Dohn painted Pear Time during the summer she spent in rural Holland in 1895. There she worked with American expatriate artists Gari Melchers and George Hitchcock, who had settled in the village of Egmond aan Zee to paint local peasant life. Dohn and Melchers reportedly worked from the same model, and in both Pear Time and her painting The Seeker, Dohn followed both her mentors’ example by focusing on a single female figure posed outdoors in subtle light conditions. Influenced like her associates by the works of French painter Jules Bastien-Lepage, Dohn favored cool, silvery hues and combined fidelity to local detail with symbolic or religious overtones. In this work, the model presents the pears as if an offering, evoking the fruit’s ancient associations with gardens, fertility, and affection and suggesting a metaphor for her burgeoning sexuality.

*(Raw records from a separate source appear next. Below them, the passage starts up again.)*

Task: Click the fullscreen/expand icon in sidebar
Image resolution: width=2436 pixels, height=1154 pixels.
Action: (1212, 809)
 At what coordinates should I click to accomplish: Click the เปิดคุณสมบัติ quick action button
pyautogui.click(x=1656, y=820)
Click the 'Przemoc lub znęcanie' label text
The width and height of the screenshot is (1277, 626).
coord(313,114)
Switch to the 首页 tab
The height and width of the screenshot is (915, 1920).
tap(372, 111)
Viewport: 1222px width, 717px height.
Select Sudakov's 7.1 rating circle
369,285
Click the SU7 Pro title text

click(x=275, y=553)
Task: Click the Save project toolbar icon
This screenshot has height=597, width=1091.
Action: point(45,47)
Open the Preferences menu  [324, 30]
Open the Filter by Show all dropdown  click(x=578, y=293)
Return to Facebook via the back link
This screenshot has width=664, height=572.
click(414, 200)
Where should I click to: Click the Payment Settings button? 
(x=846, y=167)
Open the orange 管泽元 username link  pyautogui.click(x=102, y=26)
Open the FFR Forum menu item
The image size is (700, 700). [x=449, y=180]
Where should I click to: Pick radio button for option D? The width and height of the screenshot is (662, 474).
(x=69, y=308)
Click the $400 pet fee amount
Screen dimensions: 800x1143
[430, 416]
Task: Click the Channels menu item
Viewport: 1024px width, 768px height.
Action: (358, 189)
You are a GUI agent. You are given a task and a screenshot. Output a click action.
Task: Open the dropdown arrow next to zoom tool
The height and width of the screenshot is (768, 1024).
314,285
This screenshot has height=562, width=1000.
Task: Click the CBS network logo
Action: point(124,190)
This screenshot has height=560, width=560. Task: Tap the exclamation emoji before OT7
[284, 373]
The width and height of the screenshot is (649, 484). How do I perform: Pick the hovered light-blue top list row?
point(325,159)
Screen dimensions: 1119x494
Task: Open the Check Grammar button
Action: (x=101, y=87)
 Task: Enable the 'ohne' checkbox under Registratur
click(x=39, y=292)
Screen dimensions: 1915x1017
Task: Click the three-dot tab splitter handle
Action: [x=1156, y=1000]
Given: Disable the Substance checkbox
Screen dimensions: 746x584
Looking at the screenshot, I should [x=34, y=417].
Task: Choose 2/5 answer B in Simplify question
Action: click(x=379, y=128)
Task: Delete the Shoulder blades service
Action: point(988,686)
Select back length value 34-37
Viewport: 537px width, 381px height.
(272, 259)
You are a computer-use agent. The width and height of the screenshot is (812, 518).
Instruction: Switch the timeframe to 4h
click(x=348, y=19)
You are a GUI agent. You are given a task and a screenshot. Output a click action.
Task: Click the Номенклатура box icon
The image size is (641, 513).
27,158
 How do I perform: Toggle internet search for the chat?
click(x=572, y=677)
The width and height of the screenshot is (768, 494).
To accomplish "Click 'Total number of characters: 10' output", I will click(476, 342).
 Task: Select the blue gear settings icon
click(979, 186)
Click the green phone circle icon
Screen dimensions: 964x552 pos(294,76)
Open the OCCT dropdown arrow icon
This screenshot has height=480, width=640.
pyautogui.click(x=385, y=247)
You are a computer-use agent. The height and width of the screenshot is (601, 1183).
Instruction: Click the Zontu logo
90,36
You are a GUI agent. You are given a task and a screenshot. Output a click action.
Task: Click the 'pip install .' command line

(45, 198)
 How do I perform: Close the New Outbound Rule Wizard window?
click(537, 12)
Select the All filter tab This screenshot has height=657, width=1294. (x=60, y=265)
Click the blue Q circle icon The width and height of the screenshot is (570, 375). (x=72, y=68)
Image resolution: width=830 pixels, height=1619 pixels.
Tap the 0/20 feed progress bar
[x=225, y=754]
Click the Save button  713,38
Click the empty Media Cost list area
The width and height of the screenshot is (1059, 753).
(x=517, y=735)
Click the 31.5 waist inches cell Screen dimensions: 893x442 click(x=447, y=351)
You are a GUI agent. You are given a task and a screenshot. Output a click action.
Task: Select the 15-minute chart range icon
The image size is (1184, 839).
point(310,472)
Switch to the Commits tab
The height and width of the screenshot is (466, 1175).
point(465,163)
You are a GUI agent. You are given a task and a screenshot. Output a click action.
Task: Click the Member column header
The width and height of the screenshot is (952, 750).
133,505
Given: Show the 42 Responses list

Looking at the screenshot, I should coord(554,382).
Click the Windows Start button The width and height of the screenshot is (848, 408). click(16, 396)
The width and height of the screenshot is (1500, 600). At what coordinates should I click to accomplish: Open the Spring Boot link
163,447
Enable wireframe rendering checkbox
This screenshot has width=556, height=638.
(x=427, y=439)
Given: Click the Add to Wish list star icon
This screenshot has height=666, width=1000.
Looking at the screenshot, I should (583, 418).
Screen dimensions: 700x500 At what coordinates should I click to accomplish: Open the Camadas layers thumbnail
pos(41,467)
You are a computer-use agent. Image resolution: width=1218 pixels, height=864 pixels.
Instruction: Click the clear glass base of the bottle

Included in the Art Institute of Chicago’s annual exhibition of American art in late 1895 and in the 1898–1899 annual show of the Society of Western Artists, Pear Time was praised by venerated Art Institute drawing teacher John Vanderpoel as “a charming out-of-door arrangement, skillfully painted.”i The Chicago Tribune’s reviewer ranked the painting “among the most satisfactory things the exhibition contains” when Pear Time was featured in the 1895 show of the Palette Club, a Chicago women artists’ organization.ii
Wendy Greenhouse, PhD
i John H. Vanderpoel, “The Society of Western Artists,” Brush and Pencil 3 (Dec. 1898): 161.
ii “In the Art Studios,” Chicago Tribune, Dec. 15, 1895.